The Complete Quarter Start Formula
Breaking it down piece by piece
The Complete Formula
Full formula:
D - DAY(D) + 1
- (MIN(MOD(MONTH(D) - 1, 3), 1) × DAY(D - DAY(D)))
- (MAX(MOD(MONTH(D) - 1, 3) - 1, 0) ×
DAY(D - DAY(D) - DAY(D - DAY(D))))
We'll break this into four components:
- ⓵ Anchor: D - DAY(D) + 1
- ⓶ Position: MOD(MONTH(D) - 1, 3)
- ⓷ MIN Switch: MIN(position, 1) × previous month's days
- ⓸ MAX Switch: MAX(position - 1, 0) × two months back days
Why we need this approach
The Problem:
Glide Math doesn't support IF/THEN conditional statements
The Solution:
Use multiplication with 0 (off) and 1 (on) as switches
0 × days = 0 (don't subtract anything)
1 × days = days (subtract all the days)
⓵ Component 1: Anchor to the 1st of this month
Formula:
D - DAY(D) + 1
What it does:
Gets you to day 1 of the current month by subtracting the day number
Example (August 15, 2024):
Aug 15 - 15 + 1
= August 1, 2024
Why important:
We need an anchor point. Then we subtract backwards to reach the quarter start
⓶ Component 2: Find position in quarter cycle
Formula:
MOD(MONTH(D) - 1, 3)
What it does:
Tells us where in the 3-month cycle we are: 0, 1, or 2
Returns 0 for 1st month, 1 for 2nd month, 2 for 3rd month
Example (August 15, 2024):
MONTH(Aug 15) = 8
MOD(8 - 1, 3) = MOD(7, 3) = 1
Position = 1 (2nd month of quarter)
Why this works:
Quarters repeat every 3 months, so MOD always gives 0, 1, or 2
This pattern works for all quarters, all years, forever
Visualizing the gap: Stepping back through previous months
Case 1: Position 0 - Already at quarter start
Case 2: Position 1 - Step back 1 month to reach July 1st
Case 3: Position 2 - Step back 2 months to reach July 1st
Now we handle all three positions with switches
Case 1: Position = 0 (First month of quarter)
Example: January 15, 2024
Why: Already at quarter start, nothing to subtract
MIN Switch:
MIN(0, 1) = 0
Don't subtract 1 month's days
0 × 31 days = 0
MAX Switch:
MAX(-1, 0) = 0
Don't subtract 2 months' days
0 × days = 0
Result: January 1 (no subtraction)
Both switches OFF → 0 + 0 = 0 days subtracted total
Case 2: Position = 1 (Second month of quarter)
Example: August 15, 2024
Why: Subtract 1 month to reach quarter start
MIN Switch:
MIN(1, 1) = 1 ✓
Activate
1st month back: July
July has 31 days
1 × 31 = 31 days
MAX Switch:
MAX(0, 0) = 0
Don't use
(not in 3rd month)
No 2nd month back subtraction
0 × days = 0
Result: August 1 - 31 days = July 1, 2024
MIN ON (31 days), MAX OFF (0 days) → 31 days subtracted total
Case 3: Position = 2 (Third month of quarter)

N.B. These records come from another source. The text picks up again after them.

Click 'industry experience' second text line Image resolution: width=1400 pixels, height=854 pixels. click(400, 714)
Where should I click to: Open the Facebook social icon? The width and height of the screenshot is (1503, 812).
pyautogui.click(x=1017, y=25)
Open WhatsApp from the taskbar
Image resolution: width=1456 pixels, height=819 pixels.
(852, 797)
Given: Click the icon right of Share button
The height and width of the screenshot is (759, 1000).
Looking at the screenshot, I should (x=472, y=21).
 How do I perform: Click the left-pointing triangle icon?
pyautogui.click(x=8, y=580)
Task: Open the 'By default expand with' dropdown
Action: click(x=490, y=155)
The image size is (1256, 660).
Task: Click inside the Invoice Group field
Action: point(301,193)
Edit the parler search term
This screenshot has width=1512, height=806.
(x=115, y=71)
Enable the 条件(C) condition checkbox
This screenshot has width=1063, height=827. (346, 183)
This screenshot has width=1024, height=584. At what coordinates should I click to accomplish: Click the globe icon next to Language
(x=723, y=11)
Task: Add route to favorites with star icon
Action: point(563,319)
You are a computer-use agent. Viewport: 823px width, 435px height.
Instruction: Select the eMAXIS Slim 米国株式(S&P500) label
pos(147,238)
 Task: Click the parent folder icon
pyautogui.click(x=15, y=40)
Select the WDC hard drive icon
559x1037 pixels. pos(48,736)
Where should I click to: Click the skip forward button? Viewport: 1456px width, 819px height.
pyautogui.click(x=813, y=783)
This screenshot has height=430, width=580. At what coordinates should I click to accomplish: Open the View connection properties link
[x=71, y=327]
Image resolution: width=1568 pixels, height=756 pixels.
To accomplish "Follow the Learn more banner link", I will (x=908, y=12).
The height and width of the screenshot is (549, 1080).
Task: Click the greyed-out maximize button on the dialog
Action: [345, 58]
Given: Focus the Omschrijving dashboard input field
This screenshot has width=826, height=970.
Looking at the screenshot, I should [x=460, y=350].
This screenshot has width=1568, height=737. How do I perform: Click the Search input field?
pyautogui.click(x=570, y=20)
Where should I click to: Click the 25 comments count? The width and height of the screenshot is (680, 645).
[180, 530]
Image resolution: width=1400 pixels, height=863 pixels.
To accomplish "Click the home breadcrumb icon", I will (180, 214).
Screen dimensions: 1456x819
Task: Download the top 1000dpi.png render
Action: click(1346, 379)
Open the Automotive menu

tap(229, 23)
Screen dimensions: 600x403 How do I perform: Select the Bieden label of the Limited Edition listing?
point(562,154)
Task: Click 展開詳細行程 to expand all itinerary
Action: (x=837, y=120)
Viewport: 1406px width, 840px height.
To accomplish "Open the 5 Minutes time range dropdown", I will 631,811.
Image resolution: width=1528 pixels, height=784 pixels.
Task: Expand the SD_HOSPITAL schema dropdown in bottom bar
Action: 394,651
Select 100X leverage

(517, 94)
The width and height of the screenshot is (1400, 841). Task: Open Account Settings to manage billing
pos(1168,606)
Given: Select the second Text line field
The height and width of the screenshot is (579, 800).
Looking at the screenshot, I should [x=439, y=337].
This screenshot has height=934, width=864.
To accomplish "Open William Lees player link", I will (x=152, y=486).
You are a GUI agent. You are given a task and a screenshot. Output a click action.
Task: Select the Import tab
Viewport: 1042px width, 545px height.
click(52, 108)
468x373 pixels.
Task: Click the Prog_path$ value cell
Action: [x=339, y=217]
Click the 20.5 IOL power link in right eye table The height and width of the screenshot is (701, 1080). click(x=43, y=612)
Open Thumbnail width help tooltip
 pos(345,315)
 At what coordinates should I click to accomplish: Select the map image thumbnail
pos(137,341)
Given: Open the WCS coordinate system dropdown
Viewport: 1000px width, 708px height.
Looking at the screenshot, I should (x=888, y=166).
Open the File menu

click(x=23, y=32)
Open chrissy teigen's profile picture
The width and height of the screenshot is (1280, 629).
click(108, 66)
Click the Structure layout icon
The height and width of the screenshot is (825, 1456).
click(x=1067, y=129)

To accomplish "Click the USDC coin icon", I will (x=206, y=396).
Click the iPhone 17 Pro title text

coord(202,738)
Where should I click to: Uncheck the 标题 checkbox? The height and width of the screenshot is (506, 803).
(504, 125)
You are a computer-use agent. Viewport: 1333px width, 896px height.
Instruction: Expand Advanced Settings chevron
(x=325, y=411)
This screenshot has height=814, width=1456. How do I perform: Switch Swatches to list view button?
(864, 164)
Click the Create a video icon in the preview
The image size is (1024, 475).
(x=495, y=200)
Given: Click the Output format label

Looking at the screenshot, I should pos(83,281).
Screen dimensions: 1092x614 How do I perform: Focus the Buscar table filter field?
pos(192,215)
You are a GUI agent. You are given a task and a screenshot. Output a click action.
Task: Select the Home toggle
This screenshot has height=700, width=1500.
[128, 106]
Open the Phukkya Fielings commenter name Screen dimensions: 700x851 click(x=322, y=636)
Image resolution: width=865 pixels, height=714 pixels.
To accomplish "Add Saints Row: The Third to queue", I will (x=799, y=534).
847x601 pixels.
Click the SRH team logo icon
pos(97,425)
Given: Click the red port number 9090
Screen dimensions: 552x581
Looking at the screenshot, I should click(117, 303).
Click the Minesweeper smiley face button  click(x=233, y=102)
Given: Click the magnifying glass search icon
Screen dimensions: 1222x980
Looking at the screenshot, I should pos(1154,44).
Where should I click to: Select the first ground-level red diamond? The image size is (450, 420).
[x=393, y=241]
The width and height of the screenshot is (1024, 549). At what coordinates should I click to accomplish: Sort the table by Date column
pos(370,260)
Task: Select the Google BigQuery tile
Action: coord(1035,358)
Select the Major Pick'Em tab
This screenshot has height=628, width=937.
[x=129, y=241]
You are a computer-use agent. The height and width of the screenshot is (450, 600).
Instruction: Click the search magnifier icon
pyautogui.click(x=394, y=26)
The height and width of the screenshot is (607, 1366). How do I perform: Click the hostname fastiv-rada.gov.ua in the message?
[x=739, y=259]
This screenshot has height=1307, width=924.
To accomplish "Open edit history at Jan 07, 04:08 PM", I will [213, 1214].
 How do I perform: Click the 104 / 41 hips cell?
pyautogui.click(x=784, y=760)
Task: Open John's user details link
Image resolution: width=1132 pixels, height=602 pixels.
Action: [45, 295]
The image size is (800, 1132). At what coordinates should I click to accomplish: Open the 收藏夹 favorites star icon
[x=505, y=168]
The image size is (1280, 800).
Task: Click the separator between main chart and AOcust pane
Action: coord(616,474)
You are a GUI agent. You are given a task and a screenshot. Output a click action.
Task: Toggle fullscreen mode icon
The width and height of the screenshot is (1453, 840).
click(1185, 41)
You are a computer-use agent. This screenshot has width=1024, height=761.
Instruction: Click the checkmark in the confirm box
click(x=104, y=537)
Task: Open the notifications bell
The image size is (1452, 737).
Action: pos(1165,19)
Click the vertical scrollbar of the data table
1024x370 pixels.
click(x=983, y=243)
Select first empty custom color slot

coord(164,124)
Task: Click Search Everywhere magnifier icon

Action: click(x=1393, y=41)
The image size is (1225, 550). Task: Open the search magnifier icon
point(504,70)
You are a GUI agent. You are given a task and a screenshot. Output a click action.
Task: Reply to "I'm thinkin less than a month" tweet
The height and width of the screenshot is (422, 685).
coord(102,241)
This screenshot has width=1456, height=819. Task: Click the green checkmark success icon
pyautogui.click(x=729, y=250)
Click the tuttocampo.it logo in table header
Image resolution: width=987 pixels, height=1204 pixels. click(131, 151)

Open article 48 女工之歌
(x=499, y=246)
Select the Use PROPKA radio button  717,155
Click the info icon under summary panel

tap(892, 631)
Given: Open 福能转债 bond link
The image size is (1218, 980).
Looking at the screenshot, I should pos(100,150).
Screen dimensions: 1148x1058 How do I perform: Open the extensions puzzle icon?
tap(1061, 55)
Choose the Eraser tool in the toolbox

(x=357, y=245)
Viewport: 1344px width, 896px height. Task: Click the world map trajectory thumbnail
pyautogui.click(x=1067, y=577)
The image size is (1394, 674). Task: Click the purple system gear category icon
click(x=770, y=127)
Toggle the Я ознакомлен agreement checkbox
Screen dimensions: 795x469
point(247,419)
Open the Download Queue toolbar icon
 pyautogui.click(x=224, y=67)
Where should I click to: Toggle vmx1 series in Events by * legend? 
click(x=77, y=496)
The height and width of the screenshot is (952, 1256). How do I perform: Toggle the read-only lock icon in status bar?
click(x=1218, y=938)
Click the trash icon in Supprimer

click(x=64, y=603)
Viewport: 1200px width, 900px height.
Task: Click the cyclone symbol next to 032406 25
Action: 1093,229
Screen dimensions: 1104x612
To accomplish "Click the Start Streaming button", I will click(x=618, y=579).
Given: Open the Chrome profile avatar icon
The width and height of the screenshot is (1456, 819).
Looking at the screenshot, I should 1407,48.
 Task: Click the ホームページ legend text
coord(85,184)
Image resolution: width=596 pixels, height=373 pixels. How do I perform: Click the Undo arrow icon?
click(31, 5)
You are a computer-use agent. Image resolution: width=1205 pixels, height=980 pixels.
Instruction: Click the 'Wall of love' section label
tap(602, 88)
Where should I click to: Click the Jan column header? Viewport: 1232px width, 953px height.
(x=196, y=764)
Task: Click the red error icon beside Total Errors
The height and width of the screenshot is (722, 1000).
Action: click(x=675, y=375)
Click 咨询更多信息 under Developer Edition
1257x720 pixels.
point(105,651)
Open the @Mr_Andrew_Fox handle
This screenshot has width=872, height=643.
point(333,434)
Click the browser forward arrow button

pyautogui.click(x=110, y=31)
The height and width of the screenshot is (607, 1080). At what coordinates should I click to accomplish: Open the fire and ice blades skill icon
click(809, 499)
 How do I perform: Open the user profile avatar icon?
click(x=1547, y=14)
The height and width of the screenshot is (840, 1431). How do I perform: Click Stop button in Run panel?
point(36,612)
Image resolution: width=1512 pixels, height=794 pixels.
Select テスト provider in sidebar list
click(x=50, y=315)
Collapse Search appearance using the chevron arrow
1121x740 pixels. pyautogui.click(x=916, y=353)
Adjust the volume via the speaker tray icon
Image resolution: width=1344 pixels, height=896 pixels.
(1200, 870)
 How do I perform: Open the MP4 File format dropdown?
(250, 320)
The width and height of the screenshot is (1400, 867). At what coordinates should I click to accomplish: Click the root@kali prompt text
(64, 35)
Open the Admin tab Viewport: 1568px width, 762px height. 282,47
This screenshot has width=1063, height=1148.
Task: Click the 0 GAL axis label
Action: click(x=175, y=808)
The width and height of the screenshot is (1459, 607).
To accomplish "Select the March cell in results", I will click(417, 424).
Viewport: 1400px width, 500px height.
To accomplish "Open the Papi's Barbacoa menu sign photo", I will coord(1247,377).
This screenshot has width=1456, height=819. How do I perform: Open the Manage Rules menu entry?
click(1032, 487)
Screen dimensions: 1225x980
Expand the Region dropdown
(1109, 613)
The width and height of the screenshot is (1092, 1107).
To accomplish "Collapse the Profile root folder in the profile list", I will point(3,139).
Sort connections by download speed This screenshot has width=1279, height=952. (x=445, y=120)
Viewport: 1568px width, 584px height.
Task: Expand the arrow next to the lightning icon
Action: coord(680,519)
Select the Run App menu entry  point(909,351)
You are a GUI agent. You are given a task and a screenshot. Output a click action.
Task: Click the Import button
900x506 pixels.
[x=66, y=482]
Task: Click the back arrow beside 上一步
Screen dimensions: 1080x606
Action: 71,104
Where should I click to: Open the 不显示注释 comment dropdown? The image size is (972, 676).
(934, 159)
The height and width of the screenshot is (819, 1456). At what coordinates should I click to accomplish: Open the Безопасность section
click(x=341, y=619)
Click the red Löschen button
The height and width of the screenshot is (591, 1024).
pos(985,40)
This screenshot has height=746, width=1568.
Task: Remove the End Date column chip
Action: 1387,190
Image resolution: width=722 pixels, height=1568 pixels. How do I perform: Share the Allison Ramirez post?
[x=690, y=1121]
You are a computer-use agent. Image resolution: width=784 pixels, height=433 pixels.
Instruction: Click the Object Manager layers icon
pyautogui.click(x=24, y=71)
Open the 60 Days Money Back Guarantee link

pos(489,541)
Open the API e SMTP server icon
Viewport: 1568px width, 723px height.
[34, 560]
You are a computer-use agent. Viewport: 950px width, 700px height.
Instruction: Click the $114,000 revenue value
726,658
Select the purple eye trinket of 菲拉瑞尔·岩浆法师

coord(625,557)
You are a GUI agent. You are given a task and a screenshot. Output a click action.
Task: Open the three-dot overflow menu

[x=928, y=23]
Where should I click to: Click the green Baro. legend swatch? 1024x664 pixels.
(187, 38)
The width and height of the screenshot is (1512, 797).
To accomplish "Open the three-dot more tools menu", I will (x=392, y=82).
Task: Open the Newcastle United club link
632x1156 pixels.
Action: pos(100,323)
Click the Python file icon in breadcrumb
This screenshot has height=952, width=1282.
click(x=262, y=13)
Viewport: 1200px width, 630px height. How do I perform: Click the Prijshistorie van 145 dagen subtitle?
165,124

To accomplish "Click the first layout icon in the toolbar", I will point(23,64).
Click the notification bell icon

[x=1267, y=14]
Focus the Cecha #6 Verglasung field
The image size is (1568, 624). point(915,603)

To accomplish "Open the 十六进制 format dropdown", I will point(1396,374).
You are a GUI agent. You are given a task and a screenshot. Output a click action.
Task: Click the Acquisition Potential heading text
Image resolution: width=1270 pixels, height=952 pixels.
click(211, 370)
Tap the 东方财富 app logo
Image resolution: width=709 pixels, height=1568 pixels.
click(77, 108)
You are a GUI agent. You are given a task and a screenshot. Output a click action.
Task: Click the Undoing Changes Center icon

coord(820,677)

Example: September 15, 2024
Why: Subtract 2 months to reach quarter start
MIN Switch:
MIN(2, 1) = 1 ✓
Activate
1st month back: August
August has 31 days
1 × 31 = 31 days
MAX Switch:
MAX(1, 0) = 1 ✓
Activate
2nd month back: July
July has 31 days
1 × 31 = 31 days
Result: September 1 - 31 - 31 = July 1, 2024
MIN ON (31 days), MAX ON (31 days) → 62 days subtracted total
Both switches activate because we need to go back 2 months
The Magic: How DAY() calculates month lengths automatically
This is why the formula handles leap years without special cases
DAY(D - DAY(D)) → Get days in previous month
D - DAY(D) lands on last day of previous month
For Aug 15: Aug 15 - 15 = July 31 (last day of July)
DAY(July 31) = 31 (tells us July has 31 days)
Automatically works for Feb (28/29), 30-day months, etc. No special cases!
DAY(D - DAY(D) - DAY(D - DAY(D))) → Get days 2 months back
Start: Last day of previous month
Subtract all its days → Last day of month before that
For Sep 15: July 31 - 31 days = June 30 (last day of June)
DAY(June 30) = 30 (tells us June has 30 days)
Works across year boundaries and all leap years automatically!